## start INPUT MATERIAL

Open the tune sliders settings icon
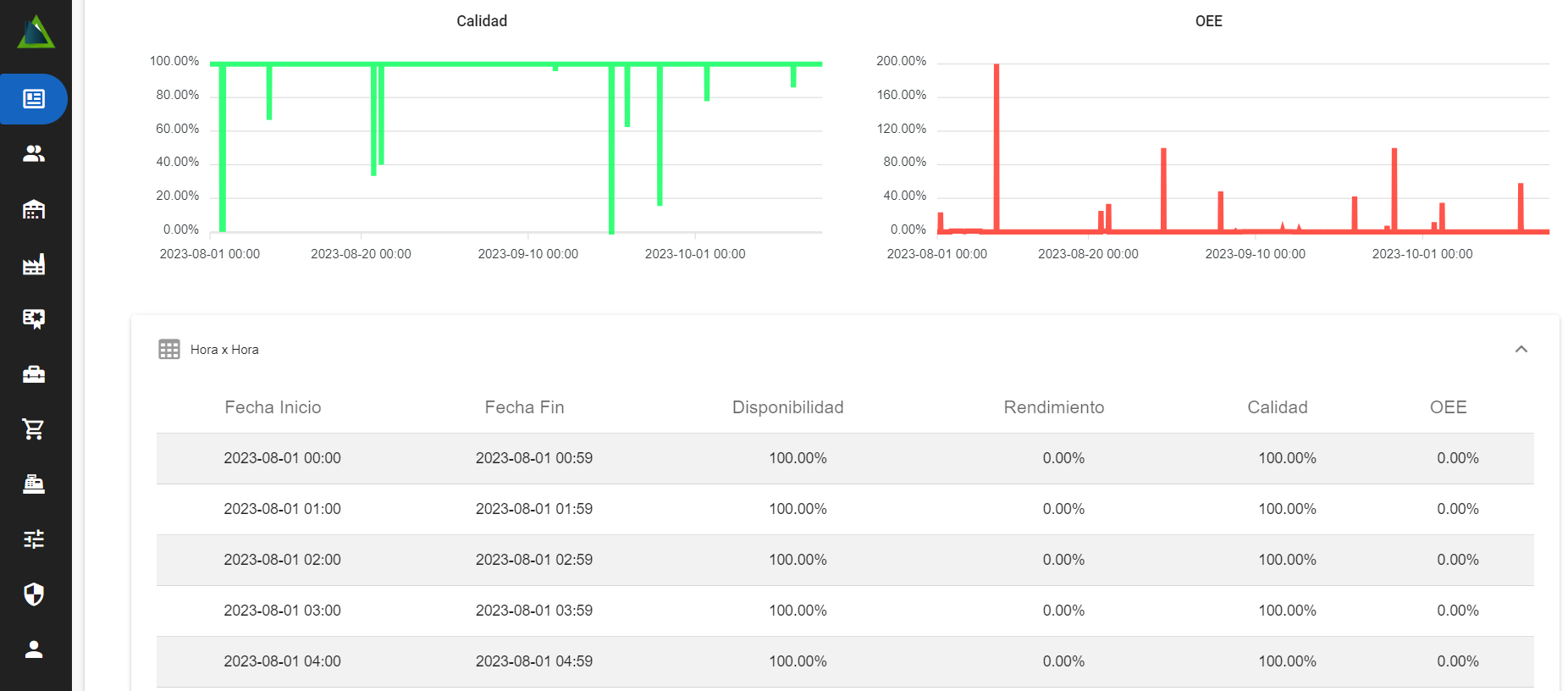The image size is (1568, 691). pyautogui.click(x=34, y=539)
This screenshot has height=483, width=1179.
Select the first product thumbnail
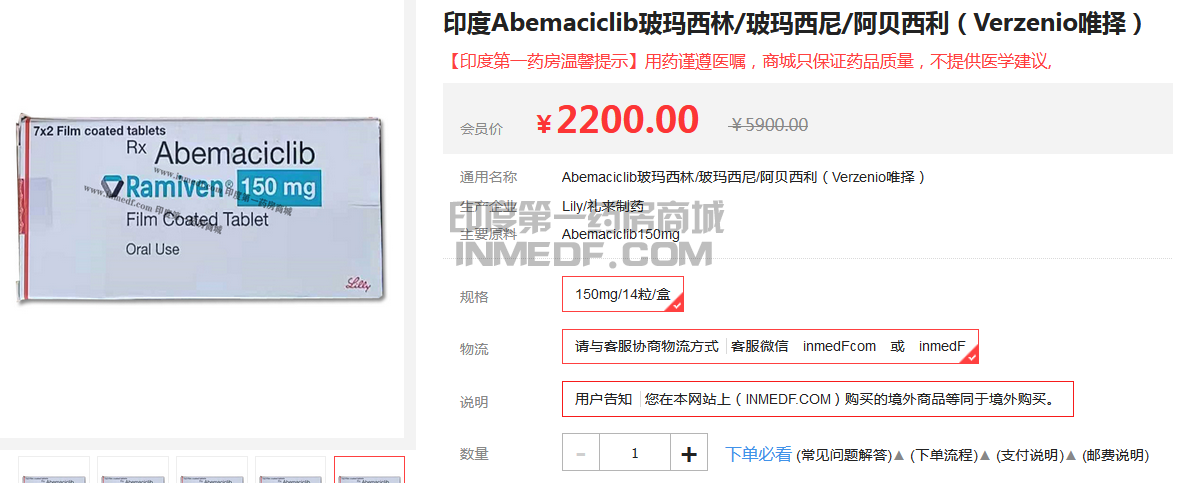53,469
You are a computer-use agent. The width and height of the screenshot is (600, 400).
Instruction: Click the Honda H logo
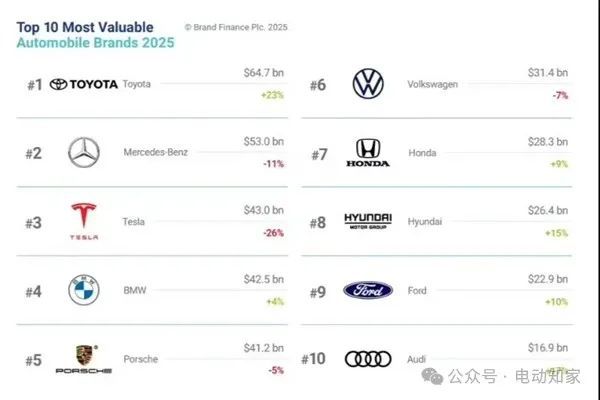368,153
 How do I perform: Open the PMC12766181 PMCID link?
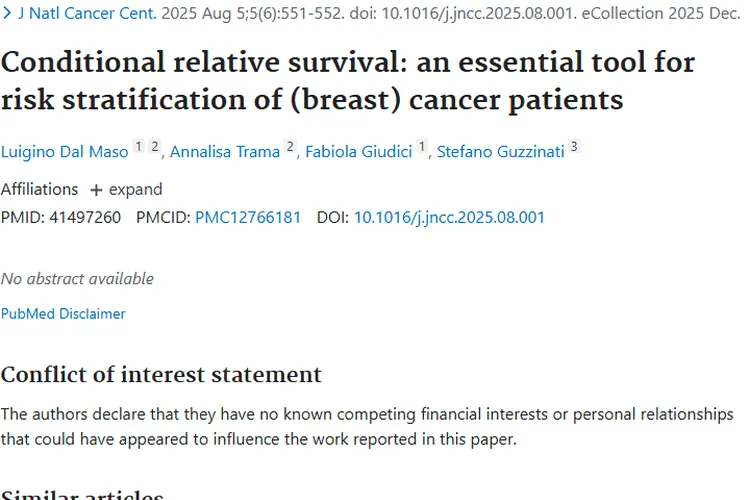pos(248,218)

## end INPUT MATERIAL
## start INPUT MATERIAL

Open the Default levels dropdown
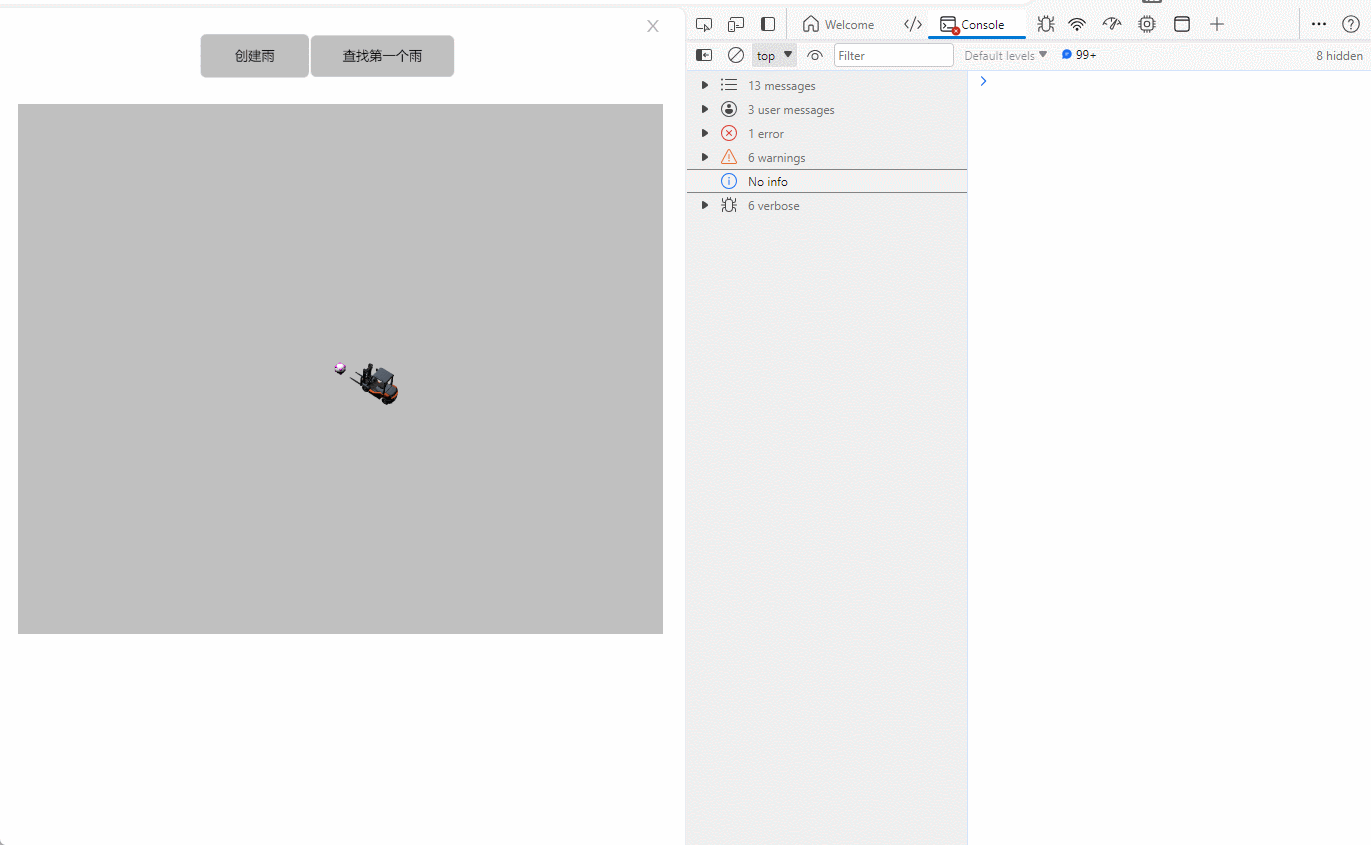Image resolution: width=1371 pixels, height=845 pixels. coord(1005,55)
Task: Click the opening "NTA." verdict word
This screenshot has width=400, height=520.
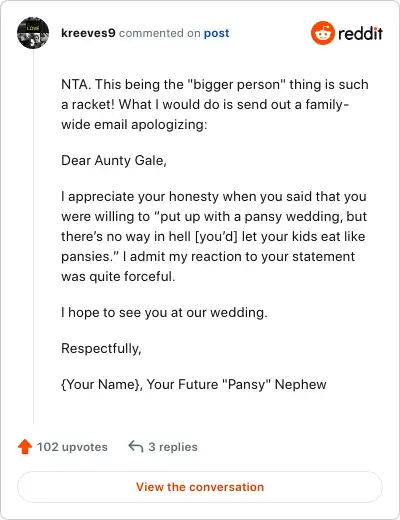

## end INPUT MATERIAL
## start INPUT MATERIAL

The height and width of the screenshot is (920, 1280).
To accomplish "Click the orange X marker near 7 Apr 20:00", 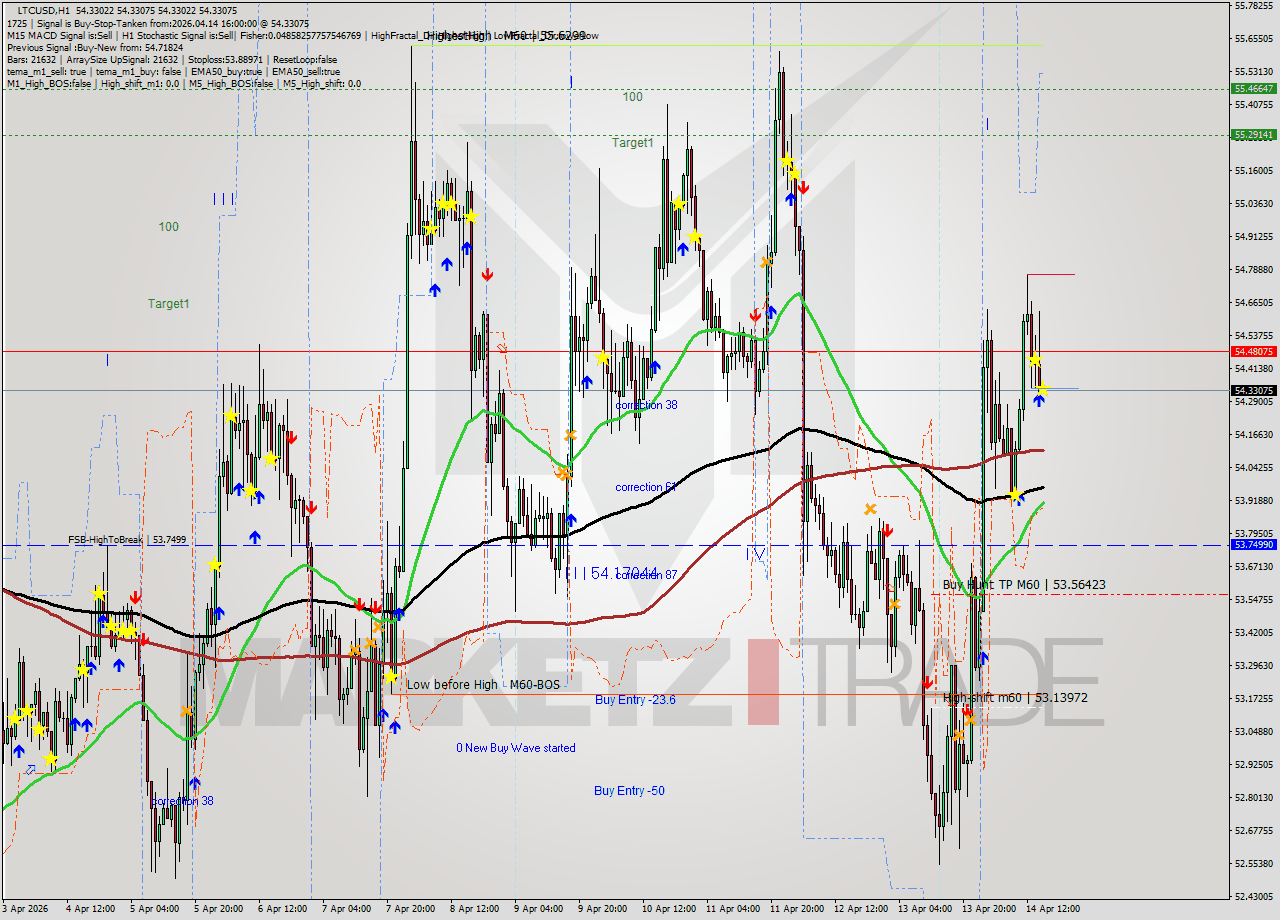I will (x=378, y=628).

## end INPUT MATERIAL

TASK >> Starting at the line containing "How do I perform: Open" and ending at the line containing "pos(248,218)", rewrite the records above as a numbered list with no blank lines. Leave the pictures out.

EXPECTED ANSWER >>
1.  How do I perform: Open the PMC12766181 PMCID link?
2. pos(248,218)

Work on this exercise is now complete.